My sense is what made the teen angst of the mid-aughts different from earlier generations was that kids had a name for what they were going through.
Before, it was generalized pubescent malaise. Like, did Angela Chase go around saying she had BPD? IDK, maybe she did, but I don’t remember that episode.
The internet helped people give names to how they were feeling without, you know, the vital information that how they were feeling was fleeting because they’re 13. The easy aestheticization of angst, above and beyond what you might be able to get from TV, made it even more attractive. How many of us modeled our angst after mood boards? For the longest time, I was like, “Maybe I’m schizotypal” (I’m not) based on nothing but the energy of Xanga and LiveJournal communities.
Psychiatry was already a commercial enterprise in the U.S. – incentives were aligned. It was over before it began, as it were.
Listen to this banger, it was prophetic:
Invented cultural heritages. Another thing I can’t say enough, and have certainly written about several times before, but you can’t be surprised by Rachel Dolezal-style stories when American culture is predicated on totally invented cultural heritages. Do you know how many “Italian” people I’ve met who have basically no connection to Italy? Or Irish? How many great-great-great-great granddaughters of Cherokee princesses? “Latinx” people with one Mexican grandparent, if that, and learned Spanish in a college classroom or on DuoLingo?
It’s been completely normalized–encouraged, even–to lie about (or, more generously, mythologize) your identity in this country. It’s not just a product of “woke incentives.” It’s been baked in for as long as I can remember.
I wonder how many problems giving people the security of an experience-based cultural identity and community where they can find true belonging would solve.
As someone who’s been searching for an identity my whole life, this question has haunted me since I was young.
Would I be Default Friend if I was just Italian, without any caveats? Or if it really meant something for me to be American? No. At least for me, all I’ve ever wanted is to be part of something transcendent. Religion alone never cut it.
… And that last admission probably also answers the question I get asked most often.
In the future, everyone will be seen exactly as they want to be for 15 minutes.
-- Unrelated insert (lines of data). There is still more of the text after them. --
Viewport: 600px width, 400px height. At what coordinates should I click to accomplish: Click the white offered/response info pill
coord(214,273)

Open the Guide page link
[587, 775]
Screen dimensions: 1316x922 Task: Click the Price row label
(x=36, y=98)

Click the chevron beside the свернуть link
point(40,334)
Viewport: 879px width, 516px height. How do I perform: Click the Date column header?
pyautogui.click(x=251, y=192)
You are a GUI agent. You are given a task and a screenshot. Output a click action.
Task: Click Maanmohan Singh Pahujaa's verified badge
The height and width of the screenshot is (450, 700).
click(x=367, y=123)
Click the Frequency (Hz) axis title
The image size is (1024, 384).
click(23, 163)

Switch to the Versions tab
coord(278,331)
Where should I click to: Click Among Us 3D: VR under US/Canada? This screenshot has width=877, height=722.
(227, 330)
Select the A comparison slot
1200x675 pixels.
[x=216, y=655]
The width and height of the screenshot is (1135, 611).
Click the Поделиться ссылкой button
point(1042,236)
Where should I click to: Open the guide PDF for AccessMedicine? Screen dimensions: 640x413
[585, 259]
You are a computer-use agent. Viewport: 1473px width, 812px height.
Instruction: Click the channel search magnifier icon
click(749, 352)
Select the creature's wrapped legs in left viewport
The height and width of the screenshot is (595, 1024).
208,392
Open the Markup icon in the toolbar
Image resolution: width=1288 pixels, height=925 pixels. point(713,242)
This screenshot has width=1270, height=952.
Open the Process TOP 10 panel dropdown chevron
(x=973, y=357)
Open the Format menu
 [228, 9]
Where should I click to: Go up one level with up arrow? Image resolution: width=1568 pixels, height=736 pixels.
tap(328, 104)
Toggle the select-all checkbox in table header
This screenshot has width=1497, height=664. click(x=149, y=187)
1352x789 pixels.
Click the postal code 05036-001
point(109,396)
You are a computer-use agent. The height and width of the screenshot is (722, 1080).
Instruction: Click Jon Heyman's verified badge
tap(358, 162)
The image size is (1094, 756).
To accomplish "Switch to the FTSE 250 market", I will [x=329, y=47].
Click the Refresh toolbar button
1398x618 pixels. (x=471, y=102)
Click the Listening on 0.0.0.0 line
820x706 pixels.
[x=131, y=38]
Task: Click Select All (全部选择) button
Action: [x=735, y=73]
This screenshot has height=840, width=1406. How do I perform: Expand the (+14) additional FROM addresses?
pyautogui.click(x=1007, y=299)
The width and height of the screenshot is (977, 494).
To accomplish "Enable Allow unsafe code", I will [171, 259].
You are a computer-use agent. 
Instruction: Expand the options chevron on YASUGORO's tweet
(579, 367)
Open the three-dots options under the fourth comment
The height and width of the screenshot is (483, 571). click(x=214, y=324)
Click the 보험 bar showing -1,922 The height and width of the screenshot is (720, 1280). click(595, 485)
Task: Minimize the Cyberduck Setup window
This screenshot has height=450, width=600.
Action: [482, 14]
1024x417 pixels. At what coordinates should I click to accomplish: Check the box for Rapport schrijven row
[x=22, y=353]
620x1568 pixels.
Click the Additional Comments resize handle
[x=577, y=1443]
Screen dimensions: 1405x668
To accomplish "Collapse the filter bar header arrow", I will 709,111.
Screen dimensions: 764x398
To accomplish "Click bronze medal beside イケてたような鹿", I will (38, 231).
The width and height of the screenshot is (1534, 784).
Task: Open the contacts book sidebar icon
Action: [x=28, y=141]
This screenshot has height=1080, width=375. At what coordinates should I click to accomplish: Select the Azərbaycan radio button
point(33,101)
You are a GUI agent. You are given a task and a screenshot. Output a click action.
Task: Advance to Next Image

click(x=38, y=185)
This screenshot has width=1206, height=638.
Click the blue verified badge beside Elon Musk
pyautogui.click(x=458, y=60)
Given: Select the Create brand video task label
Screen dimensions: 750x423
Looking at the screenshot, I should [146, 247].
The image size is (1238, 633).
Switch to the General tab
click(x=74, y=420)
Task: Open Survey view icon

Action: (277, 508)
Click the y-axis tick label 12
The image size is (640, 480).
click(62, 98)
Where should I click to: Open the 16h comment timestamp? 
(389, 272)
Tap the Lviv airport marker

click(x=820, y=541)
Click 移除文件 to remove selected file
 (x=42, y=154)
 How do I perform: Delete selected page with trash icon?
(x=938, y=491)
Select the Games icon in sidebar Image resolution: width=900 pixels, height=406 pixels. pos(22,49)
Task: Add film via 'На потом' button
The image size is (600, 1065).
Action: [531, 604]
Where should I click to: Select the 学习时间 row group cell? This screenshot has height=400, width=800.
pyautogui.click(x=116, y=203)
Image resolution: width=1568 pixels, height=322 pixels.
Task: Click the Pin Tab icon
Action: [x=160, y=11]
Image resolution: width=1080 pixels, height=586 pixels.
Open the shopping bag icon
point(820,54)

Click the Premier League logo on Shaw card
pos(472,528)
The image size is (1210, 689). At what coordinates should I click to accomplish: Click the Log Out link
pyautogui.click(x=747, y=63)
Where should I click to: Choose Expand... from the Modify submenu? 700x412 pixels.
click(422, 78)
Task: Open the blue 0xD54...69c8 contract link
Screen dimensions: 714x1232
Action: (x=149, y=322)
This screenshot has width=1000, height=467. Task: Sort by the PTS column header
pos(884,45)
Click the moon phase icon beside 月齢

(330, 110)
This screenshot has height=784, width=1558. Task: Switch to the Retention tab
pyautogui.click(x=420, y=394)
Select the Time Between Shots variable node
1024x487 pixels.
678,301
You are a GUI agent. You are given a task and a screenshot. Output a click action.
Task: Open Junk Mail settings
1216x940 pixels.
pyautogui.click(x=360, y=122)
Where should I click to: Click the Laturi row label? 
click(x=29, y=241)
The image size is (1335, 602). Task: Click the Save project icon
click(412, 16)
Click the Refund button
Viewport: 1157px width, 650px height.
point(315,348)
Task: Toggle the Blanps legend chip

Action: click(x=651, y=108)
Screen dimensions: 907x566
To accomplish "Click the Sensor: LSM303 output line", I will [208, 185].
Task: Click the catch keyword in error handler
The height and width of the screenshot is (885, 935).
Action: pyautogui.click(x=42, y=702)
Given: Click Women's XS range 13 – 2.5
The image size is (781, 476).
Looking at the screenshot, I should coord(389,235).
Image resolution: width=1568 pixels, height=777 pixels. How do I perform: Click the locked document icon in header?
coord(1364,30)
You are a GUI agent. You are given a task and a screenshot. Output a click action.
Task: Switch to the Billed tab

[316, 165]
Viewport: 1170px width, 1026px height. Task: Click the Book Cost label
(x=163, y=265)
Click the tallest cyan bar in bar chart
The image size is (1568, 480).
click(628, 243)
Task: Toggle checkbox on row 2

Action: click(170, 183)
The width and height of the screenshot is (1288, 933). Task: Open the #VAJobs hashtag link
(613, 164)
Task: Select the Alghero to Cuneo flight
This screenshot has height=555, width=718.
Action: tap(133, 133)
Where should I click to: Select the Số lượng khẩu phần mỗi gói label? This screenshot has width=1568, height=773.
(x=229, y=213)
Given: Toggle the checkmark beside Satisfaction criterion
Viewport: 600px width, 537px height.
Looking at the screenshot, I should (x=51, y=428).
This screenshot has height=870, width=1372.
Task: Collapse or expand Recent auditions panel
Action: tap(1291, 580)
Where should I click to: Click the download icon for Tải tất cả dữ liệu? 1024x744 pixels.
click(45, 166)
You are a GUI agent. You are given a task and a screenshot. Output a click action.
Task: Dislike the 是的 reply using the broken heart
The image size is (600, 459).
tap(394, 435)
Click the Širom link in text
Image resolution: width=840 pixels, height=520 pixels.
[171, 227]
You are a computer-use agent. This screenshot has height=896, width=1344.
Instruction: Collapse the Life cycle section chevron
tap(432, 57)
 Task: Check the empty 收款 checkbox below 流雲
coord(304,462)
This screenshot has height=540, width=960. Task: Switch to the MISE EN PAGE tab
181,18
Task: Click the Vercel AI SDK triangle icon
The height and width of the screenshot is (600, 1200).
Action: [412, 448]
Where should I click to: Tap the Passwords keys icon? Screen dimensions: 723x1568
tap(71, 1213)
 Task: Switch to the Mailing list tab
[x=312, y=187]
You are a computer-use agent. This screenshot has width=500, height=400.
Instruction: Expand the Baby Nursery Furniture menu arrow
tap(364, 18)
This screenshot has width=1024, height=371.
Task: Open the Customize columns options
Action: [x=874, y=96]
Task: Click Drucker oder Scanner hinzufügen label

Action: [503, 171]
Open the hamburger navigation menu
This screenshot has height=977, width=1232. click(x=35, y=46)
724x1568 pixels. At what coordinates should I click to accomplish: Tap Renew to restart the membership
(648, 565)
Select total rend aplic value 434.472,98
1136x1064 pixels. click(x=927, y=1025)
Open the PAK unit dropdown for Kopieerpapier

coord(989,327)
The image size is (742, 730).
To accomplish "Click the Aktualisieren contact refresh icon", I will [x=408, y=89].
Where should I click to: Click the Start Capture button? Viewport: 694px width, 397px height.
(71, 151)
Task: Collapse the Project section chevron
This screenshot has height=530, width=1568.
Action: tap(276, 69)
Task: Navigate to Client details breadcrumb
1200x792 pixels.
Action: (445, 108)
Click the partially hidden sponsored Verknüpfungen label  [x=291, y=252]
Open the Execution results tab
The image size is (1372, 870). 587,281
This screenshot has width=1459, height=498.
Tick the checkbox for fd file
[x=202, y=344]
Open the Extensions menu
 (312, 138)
On the topic of 2013 and the apps: bring back OG OkCupid style online dating, please. The swiping apps are so bad — I miss online dating when sites that required more thorough, “deep” profiles were normative(ish). Not saying all OKC dates I had were amazing, but it was a lot easier to get a sense of who I’d likely click with than (ugh) Hinge and its useless prompts.
Shoutouts to Xanga, which I feel is lost in the sea of relevance for Internet platforms. Livejournal has much better unified culture, and Blogger seemed much more ubiquitous.